§ Short task:
Copy out the rows below, swapping every "Viewport" for "Window size" and leaving everything else unchanged.

§ Records for this task:

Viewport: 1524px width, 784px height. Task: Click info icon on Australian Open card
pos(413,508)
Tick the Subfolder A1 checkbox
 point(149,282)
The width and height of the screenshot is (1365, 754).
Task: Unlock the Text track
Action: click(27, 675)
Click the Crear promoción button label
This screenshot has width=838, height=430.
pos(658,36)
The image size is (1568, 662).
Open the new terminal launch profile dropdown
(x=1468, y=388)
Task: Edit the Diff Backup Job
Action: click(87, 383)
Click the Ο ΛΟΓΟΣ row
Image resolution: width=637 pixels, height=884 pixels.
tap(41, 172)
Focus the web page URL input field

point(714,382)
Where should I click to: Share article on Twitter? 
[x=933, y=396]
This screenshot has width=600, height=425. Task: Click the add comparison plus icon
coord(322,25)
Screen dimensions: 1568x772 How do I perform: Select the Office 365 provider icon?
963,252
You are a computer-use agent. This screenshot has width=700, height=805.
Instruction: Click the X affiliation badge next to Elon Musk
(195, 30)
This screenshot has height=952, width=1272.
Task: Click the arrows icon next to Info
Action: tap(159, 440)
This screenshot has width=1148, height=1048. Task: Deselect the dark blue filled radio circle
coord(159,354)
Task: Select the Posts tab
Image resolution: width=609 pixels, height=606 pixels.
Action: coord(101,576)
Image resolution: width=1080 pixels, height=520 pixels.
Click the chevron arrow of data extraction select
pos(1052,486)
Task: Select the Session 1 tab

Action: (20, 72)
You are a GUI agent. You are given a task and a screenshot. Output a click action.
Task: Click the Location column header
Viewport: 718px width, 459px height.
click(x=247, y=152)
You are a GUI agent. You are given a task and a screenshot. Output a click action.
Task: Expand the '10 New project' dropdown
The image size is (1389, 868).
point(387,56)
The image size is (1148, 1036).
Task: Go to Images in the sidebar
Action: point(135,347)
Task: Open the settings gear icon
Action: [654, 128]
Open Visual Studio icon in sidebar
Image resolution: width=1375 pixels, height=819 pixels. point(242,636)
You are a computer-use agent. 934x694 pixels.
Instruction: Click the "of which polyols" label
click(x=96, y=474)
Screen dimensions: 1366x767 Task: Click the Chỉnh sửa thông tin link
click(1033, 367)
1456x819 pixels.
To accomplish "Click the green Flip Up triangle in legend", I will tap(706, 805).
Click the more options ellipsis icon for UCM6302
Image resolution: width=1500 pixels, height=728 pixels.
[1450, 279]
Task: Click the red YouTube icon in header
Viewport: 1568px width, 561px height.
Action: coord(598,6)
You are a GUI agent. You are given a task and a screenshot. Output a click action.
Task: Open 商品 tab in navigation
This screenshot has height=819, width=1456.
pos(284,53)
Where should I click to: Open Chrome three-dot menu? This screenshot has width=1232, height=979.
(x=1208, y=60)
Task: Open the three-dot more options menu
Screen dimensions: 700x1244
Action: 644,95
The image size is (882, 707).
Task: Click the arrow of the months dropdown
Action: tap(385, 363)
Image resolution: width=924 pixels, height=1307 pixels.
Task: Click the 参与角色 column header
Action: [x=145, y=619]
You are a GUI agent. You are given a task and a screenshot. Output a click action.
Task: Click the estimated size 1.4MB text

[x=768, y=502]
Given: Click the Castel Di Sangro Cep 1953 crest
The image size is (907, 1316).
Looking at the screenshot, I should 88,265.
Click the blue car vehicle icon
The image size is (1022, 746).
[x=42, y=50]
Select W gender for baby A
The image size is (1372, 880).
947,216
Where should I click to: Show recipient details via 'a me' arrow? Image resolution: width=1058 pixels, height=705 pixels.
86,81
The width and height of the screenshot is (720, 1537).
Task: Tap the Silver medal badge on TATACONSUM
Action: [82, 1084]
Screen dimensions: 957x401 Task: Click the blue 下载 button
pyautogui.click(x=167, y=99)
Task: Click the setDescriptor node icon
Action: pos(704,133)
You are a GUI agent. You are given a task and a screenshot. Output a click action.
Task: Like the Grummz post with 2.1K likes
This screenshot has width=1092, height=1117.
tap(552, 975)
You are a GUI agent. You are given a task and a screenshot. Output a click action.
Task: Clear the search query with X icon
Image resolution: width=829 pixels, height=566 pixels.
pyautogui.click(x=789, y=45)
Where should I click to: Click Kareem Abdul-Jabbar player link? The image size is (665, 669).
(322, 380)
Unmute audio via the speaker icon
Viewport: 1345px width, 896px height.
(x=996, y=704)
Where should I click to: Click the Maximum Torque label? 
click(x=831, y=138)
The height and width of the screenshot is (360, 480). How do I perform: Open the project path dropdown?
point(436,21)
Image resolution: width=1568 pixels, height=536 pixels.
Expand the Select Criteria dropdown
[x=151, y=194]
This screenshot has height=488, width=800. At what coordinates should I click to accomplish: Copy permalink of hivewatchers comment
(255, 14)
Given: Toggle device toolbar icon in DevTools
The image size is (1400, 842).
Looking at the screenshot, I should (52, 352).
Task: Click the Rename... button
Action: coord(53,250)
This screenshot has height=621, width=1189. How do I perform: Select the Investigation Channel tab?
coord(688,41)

§ The result:
Window size: 1524px width, 784px height. Task: Click info icon on Australian Open card
pos(413,508)
Tick the Subfolder A1 checkbox
 point(149,282)
The width and height of the screenshot is (1365, 754).
Task: Unlock the Text track
Action: click(27, 675)
Click the Crear promoción button label
This screenshot has width=838, height=430.
pos(658,36)
The image size is (1568, 662).
Open the new terminal launch profile dropdown
(x=1468, y=388)
Task: Edit the Diff Backup Job
Action: click(87, 383)
Click the Ο ΛΟΓΟΣ row
Image resolution: width=637 pixels, height=884 pixels.
tap(41, 172)
Focus the web page URL input field

point(714,382)
Where should I click to: Share article on Twitter? 
[x=933, y=396]
This screenshot has width=600, height=425. Task: Click the add comparison plus icon
coord(322,25)
Screen dimensions: 1568x772 How do I perform: Select the Office 365 provider icon?
963,252
You are a computer-use agent. This screenshot has width=700, height=805.
Instruction: Click the X affiliation badge next to Elon Musk
(195, 30)
This screenshot has height=952, width=1272.
Task: Click the arrows icon next to Info
Action: tap(159, 440)
This screenshot has width=1148, height=1048. Task: Deselect the dark blue filled radio circle
coord(159,354)
Task: Select the Posts tab
Image resolution: width=609 pixels, height=606 pixels.
Action: coord(101,576)
Image resolution: width=1080 pixels, height=520 pixels.
Click the chevron arrow of data extraction select
pos(1052,486)
Task: Select the Session 1 tab

Action: (20, 72)
You are a GUI agent. You are given a task and a screenshot. Output a click action.
Task: Click the Location column header
Window size: 718px width, 459px height.
click(x=247, y=152)
You are a GUI agent. You are given a task and a screenshot. Output a click action.
Task: Expand the '10 New project' dropdown
The image size is (1389, 868).
point(387,56)
The image size is (1148, 1036).
Task: Go to Images in the sidebar
Action: point(135,347)
Task: Open the settings gear icon
Action: [654, 128]
Open Visual Studio icon in sidebar
Image resolution: width=1375 pixels, height=819 pixels. point(242,636)
You are a computer-use agent. 934x694 pixels.
Instruction: Click the "of which polyols" label
click(x=96, y=474)
Screen dimensions: 1366x767 Task: Click the Chỉnh sửa thông tin link
click(1033, 367)
1456x819 pixels.
To accomplish "Click the green Flip Up triangle in legend", I will tap(706, 805).
Click the more options ellipsis icon for UCM6302
Image resolution: width=1500 pixels, height=728 pixels.
[1450, 279]
Task: Click the red YouTube icon in header
Window size: 1568px width, 561px height.
Action: coord(598,6)
You are a GUI agent. You are given a task and a screenshot. Output a click action.
Task: Open 商品 tab in navigation
This screenshot has height=819, width=1456.
pos(284,53)
Where should I click to: Open Chrome three-dot menu? This screenshot has width=1232, height=979.
(x=1208, y=60)
Task: Open the three-dot more options menu
Screen dimensions: 700x1244
Action: 644,95
The image size is (882, 707).
Task: Click the arrow of the months dropdown
Action: tap(385, 363)
Image resolution: width=924 pixels, height=1307 pixels.
Task: Click the 参与角色 column header
Action: [x=145, y=619]
You are a GUI agent. You are given a task and a screenshot. Output a click action.
Task: Click the estimated size 1.4MB text

[x=768, y=502]
Given: Click the Castel Di Sangro Cep 1953 crest
The image size is (907, 1316).
Looking at the screenshot, I should 88,265.
Click the blue car vehicle icon
The image size is (1022, 746).
[x=42, y=50]
Select W gender for baby A
The image size is (1372, 880).
947,216
Where should I click to: Show recipient details via 'a me' arrow? Image resolution: width=1058 pixels, height=705 pixels.
86,81
The width and height of the screenshot is (720, 1537).
Task: Tap the Silver medal badge on TATACONSUM
Action: [82, 1084]
Screen dimensions: 957x401 Task: Click the blue 下载 button
pyautogui.click(x=167, y=99)
Task: Click the setDescriptor node icon
Action: pos(704,133)
You are a GUI agent. You are given a task and a screenshot. Output a click action.
Task: Like the Grummz post with 2.1K likes
This screenshot has width=1092, height=1117.
tap(552, 975)
You are a GUI agent. You are given a task and a screenshot. Output a click action.
Task: Clear the search query with X icon
Image resolution: width=829 pixels, height=566 pixels.
pyautogui.click(x=789, y=45)
Where should I click to: Click Kareem Abdul-Jabbar player link? The image size is (665, 669).
(322, 380)
Unmute audio via the speaker icon
Window size: 1345px width, 896px height.
(x=996, y=704)
Where should I click to: Click the Maximum Torque label? 
click(x=831, y=138)
The height and width of the screenshot is (360, 480). How do I perform: Open the project path dropdown?
point(436,21)
Image resolution: width=1568 pixels, height=536 pixels.
Expand the Select Criteria dropdown
[x=151, y=194]
This screenshot has height=488, width=800. At what coordinates should I click to accomplish: Copy permalink of hivewatchers comment
(255, 14)
Given: Toggle device toolbar icon in DevTools
The image size is (1400, 842).
Looking at the screenshot, I should (52, 352).
Task: Click the Rename... button
Action: coord(53,250)
This screenshot has height=621, width=1189. How do I perform: Select the Investigation Channel tab?
coord(688,41)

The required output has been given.